# Directions
Extract each line from the entries below that has the string "will" in it.

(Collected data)
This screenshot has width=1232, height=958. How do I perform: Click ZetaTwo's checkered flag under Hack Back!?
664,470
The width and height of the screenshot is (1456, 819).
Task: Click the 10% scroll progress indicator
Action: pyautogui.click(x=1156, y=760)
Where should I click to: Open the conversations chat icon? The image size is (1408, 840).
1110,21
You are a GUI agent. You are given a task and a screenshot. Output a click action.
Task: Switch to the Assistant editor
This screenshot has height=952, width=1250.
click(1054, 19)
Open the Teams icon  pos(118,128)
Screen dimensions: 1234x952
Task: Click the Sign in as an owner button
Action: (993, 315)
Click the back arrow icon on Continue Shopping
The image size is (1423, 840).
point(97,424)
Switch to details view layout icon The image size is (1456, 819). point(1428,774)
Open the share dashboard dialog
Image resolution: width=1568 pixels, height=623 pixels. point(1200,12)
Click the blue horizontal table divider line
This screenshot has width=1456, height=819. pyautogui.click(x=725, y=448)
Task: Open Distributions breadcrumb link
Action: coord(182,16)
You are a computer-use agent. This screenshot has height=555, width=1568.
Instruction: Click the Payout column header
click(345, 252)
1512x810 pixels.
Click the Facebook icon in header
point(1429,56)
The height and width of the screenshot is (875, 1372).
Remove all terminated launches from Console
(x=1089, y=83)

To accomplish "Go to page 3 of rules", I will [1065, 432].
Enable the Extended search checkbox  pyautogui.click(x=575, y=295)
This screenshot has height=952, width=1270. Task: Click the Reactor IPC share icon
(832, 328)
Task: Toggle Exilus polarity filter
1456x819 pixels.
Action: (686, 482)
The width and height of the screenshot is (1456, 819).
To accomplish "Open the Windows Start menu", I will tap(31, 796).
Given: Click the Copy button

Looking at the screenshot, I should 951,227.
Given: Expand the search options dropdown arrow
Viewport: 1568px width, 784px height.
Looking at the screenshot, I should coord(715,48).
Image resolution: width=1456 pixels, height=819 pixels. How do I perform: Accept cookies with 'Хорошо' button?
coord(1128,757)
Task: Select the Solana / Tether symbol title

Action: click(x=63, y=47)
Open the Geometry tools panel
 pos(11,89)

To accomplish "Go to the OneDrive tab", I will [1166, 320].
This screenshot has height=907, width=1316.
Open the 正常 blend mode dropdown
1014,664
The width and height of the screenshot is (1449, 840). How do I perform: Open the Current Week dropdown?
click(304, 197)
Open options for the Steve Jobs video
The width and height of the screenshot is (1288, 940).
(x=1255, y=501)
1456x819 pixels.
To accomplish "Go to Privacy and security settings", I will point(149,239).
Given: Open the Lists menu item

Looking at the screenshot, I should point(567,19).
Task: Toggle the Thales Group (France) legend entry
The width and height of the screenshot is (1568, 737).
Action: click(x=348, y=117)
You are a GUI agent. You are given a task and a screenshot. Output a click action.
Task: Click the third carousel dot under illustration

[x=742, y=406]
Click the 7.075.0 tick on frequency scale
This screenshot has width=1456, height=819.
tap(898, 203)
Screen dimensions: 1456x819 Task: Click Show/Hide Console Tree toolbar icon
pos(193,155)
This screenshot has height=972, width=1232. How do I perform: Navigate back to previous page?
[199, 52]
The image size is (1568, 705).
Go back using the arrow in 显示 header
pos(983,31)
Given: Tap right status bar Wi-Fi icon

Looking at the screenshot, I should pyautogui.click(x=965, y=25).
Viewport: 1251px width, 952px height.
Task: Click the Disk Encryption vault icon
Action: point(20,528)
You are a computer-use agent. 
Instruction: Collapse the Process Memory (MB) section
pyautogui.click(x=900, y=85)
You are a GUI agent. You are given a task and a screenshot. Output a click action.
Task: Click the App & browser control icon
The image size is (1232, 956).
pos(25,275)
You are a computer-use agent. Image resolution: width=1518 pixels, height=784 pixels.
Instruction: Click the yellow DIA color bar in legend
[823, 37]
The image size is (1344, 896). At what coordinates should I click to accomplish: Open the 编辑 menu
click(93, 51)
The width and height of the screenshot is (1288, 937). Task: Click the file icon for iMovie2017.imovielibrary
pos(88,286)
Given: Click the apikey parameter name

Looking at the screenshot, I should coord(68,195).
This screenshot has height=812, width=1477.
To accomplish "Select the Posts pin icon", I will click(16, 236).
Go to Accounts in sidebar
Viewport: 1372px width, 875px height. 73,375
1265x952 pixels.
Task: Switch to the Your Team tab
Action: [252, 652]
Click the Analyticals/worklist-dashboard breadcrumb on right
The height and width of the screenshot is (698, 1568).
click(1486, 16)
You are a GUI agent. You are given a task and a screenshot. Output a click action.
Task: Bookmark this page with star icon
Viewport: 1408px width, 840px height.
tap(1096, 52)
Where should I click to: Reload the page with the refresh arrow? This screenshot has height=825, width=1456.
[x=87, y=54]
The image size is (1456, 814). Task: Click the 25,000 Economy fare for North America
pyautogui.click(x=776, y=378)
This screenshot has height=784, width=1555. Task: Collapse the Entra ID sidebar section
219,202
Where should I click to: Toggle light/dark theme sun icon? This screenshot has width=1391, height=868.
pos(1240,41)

# Result below
To accomplish "Go to page 3 of rules", I will [1065, 432].
To accomplish "Open the Windows Start menu", I will tap(31, 796).
To accomplish "Go to the OneDrive tab", I will [1166, 320].
To accomplish "Go to Privacy and security settings", I will point(149,239).
To accomplish "Select the Posts pin icon", I will click(16, 236).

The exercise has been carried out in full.